Another Mahabhuta function in AkashaCMS takes empty links, like [](../07/mahabhuta-cli.html)
, or <a href="../07/mahabhuta-cli.html"></a>
, finds the title of the corresponding document, and uses the title as the anchor text of the link. This simplifies writing internal links, while ensuring the anchor text is automatically updated if the title of the referenced article changes.
Another Mahabhuta function in AkashaCMS converts <youtube-video-embed href="YouTube link">
into a responsively resizing YouTube video player. This is not Web Components, where the browser is coerced into recognizing the custom HTML tag hiding details with as a shadow DOM. Instead, the Mahabhuta function rewrites the custom tag into standard HTML.
A <partial file=name="partial-file.md">
is available which does what's expected. It locates the named file, performs any required rendering (such as Markdown to HTML), then inserts the HTML into the DOM.
In other words, Mahabhuta supports both custom rewriting of standard HTML tags, and expansion of custom HTML-like tags into standard HTML.
While Mahabhuta is primarily used in AkashaCMS, it was designed to be usable from any application.
To learn more about this package see:
http://akashacms.com/mahabhuta/toc.html
Summary
Programmers inventively come up with several ways to extend Markdown. The core requirement is for both Markdowns ease of use and the ability to generate custom HTML. Extra points goes to a solution which supports changing the precisely generated HTML as we need to tweak the presentation. The path of the lazy programmer is to reuse code wherever possible.
Let's consider the three approaches discussed above:
- With Markdoc - Does it really make sense to integrate Markdown with what looks like a template processing language? The creators of that package obviously felt it to be a good idea
- Markdown extensions - Will content written for one Markdown processor be compatible with another? Language extensions are nice, but create the opportunity for incompatibilities. Further, the result only applies to Markdown.
- Custom DOM processing - With this approach, Markdown documents are littered with custom HTML tags. The advantage is custom DOM processing handles any HTML file, not just rendered Markdown.

* **STATED TASK**: Reproduce the passage on Mahabhuta and Markdown word for word, beginning with "Let's consider the" and ending after "just rendered Markdown.".

* **EXTRACTED RECORDS**:
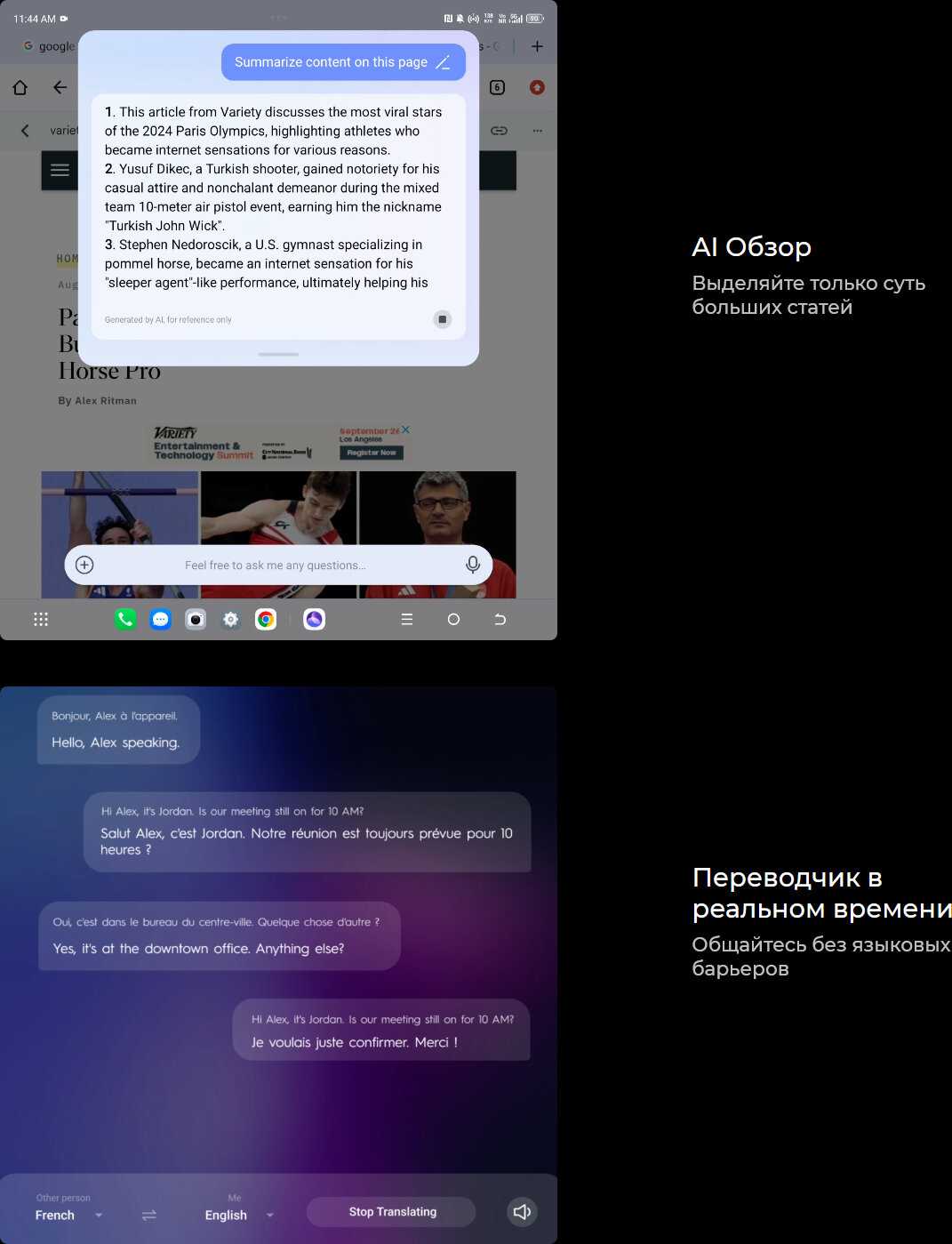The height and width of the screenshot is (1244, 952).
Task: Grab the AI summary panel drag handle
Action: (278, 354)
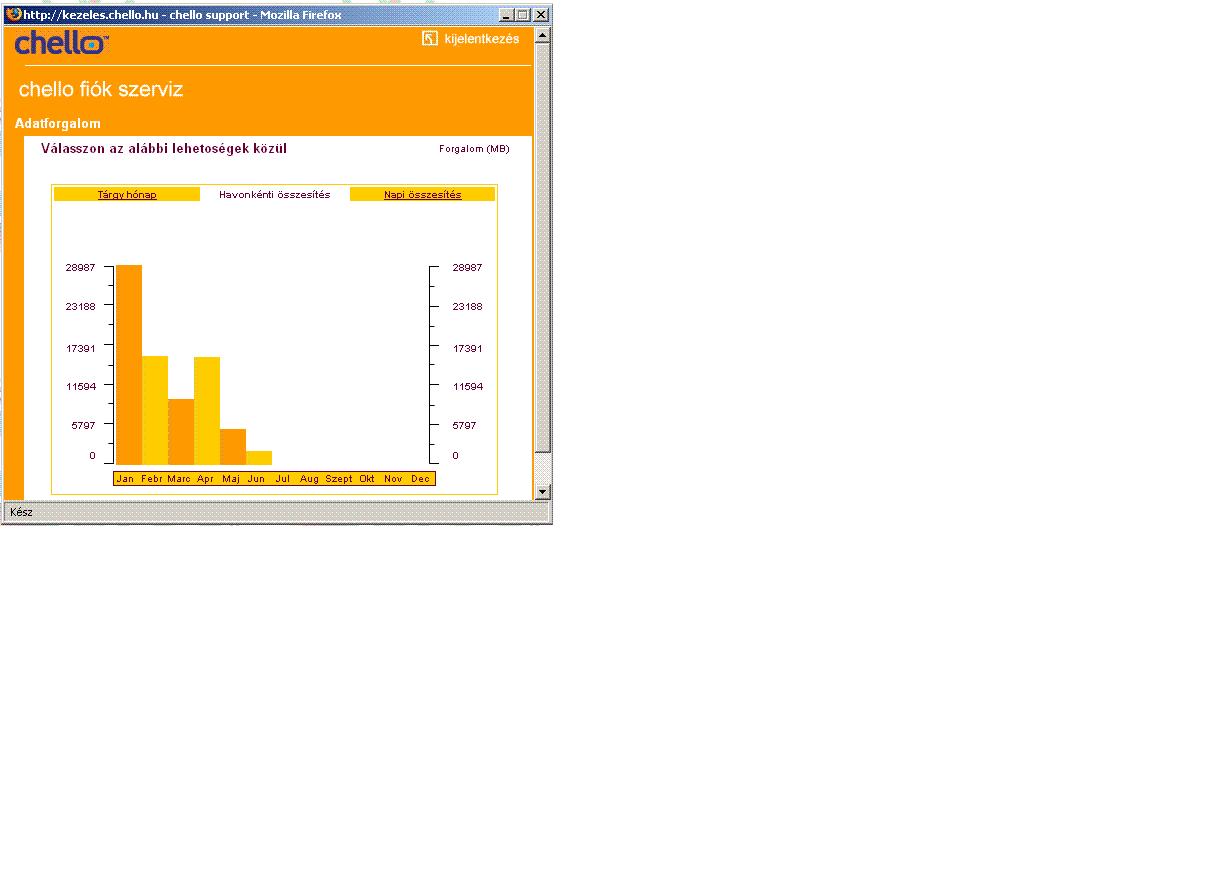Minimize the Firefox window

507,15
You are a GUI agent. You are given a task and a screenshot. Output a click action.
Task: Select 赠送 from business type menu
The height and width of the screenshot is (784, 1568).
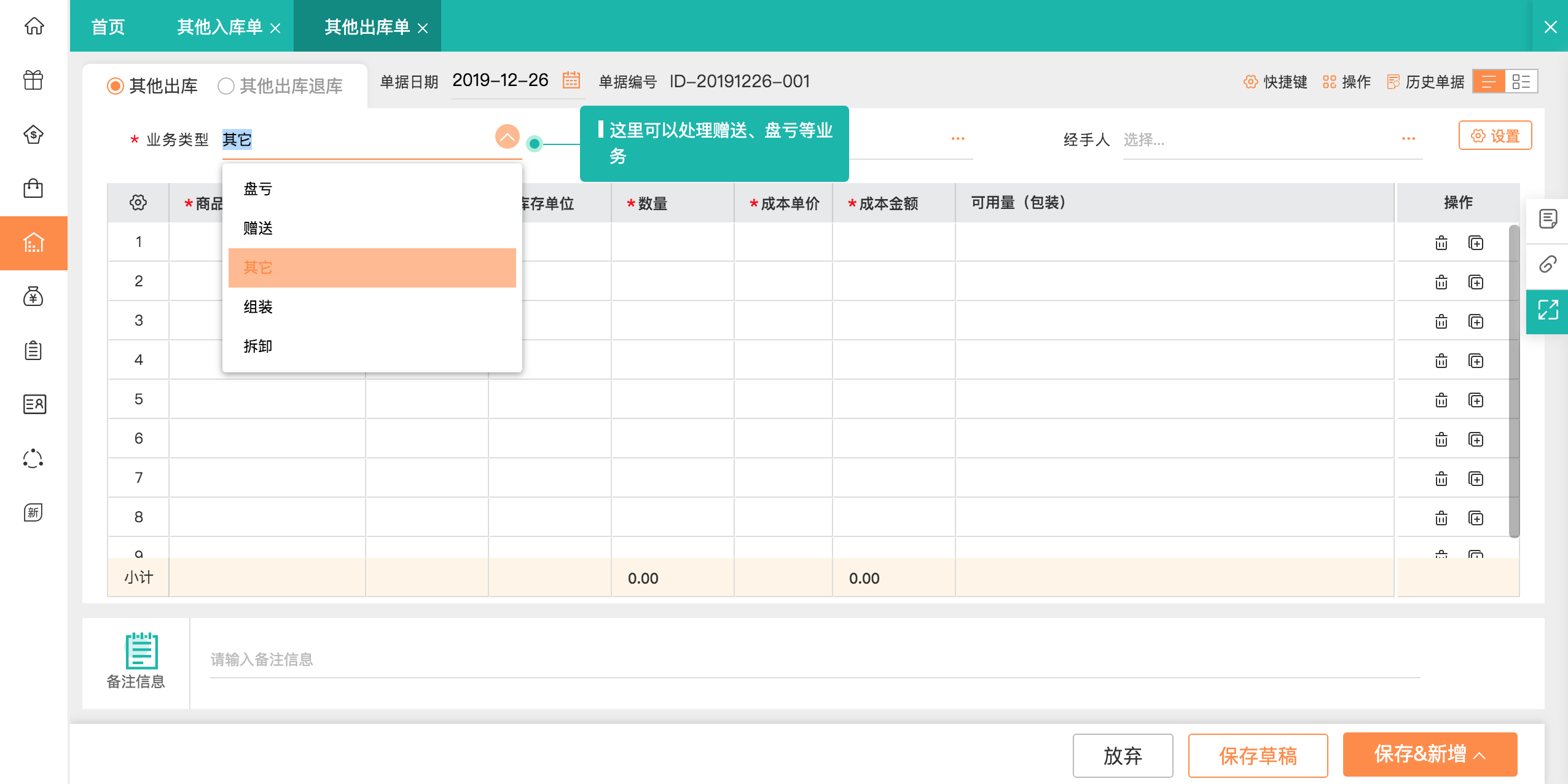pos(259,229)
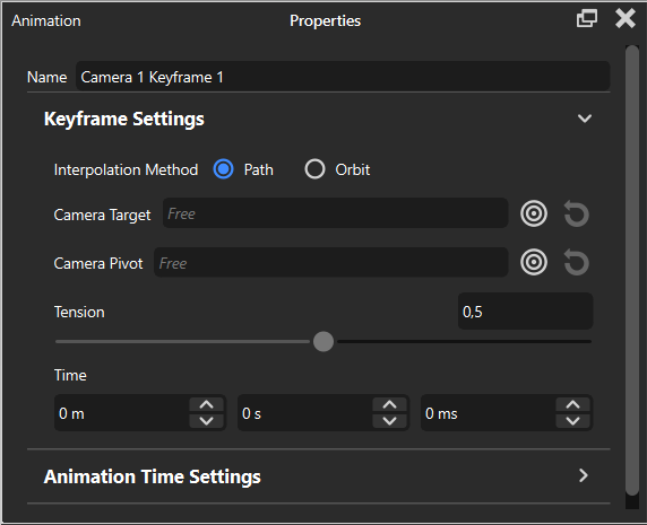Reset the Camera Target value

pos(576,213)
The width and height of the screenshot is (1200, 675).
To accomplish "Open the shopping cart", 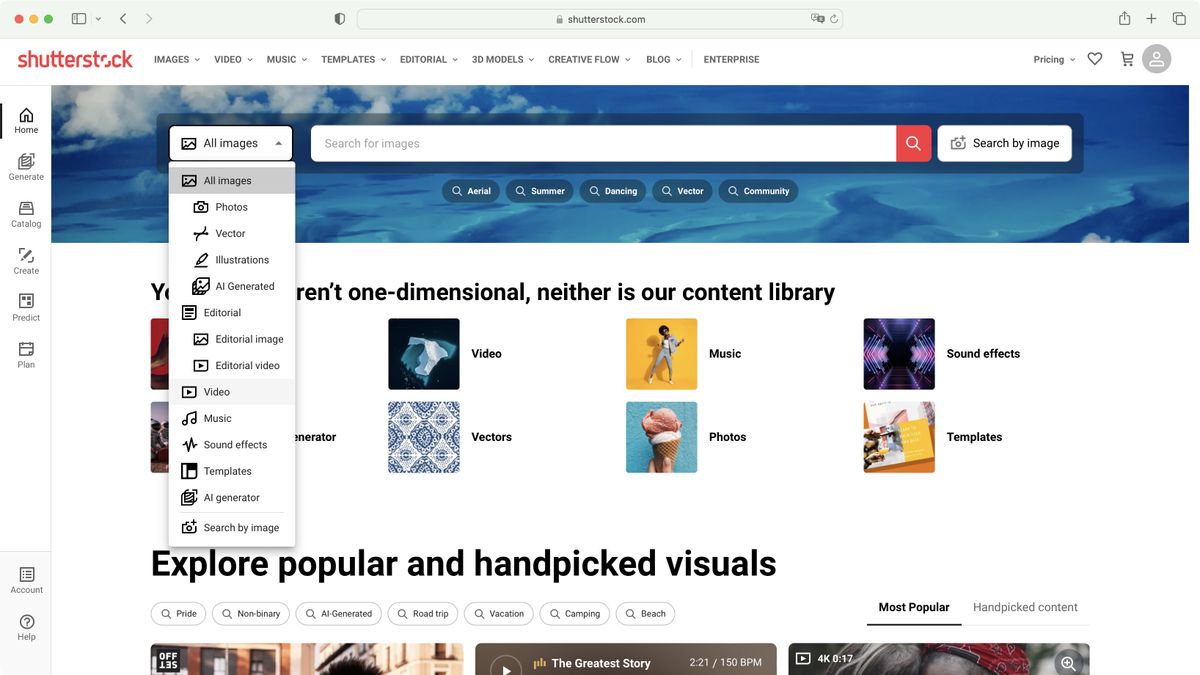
---
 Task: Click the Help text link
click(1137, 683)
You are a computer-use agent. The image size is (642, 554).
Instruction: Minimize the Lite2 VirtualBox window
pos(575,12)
==
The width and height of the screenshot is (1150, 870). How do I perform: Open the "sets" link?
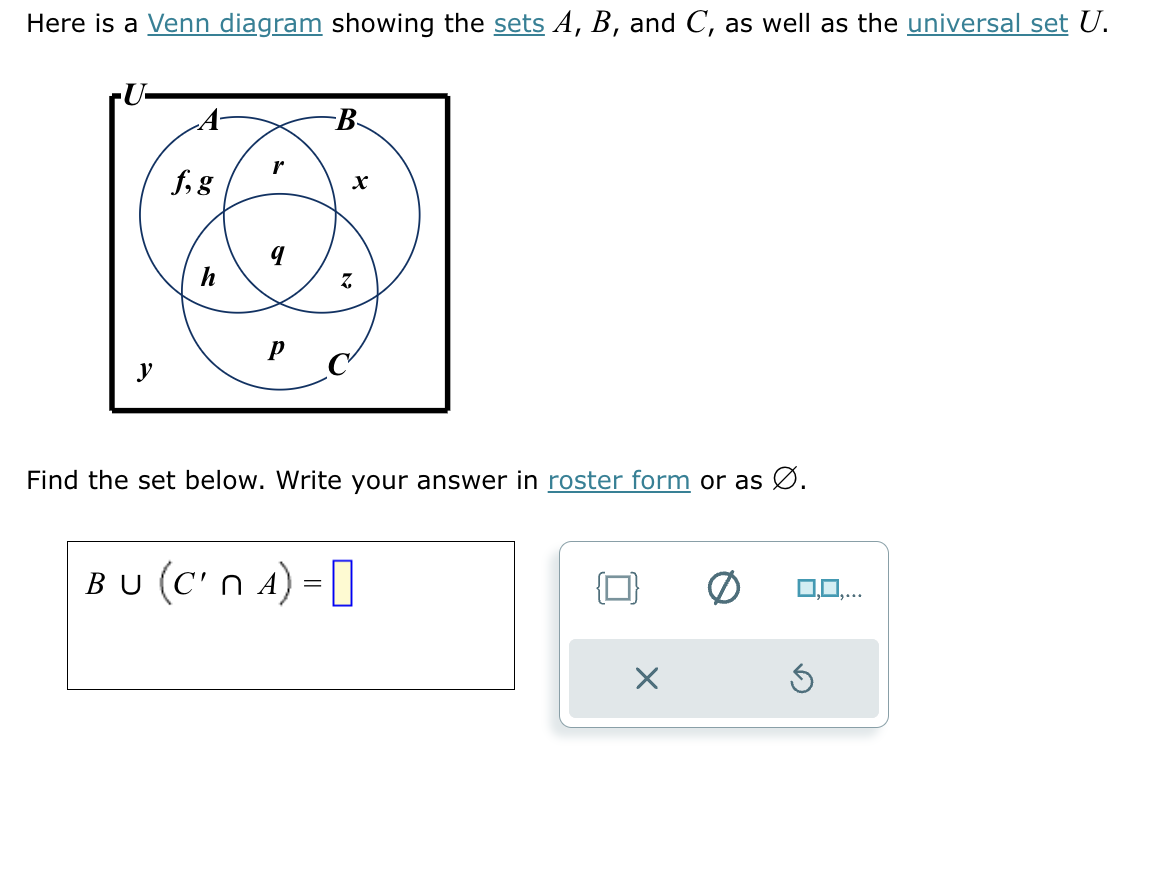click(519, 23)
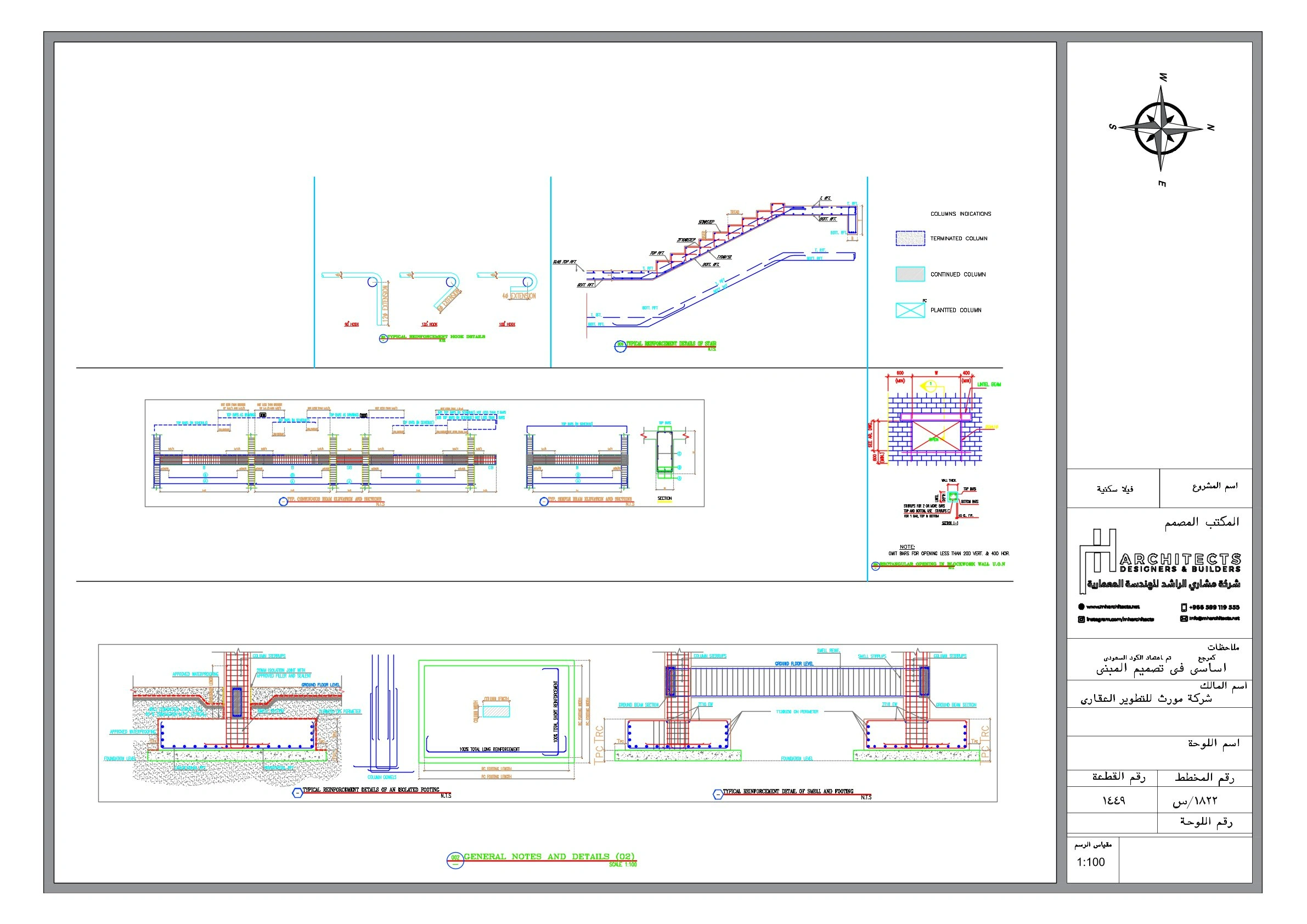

* **RESPONSE BELOW**:
Let's consider the three approaches discussed above:
- With Markdoc - Does it really make sense to integrate Markdown with what looks like a template processing language? The creators of that package obviously felt it to be a good idea
- Markdown extensions - Will content written for one Markdown processor be compatible with another? Language extensions are nice, but create the opportunity for incompatibilities. Further, the result only applies to Markdown.
- Custom DOM processing - With this approach, Markdown documents are littered with custom HTML tags. The advantage is custom DOM processing handles any HTML file, not just rendered Markdown.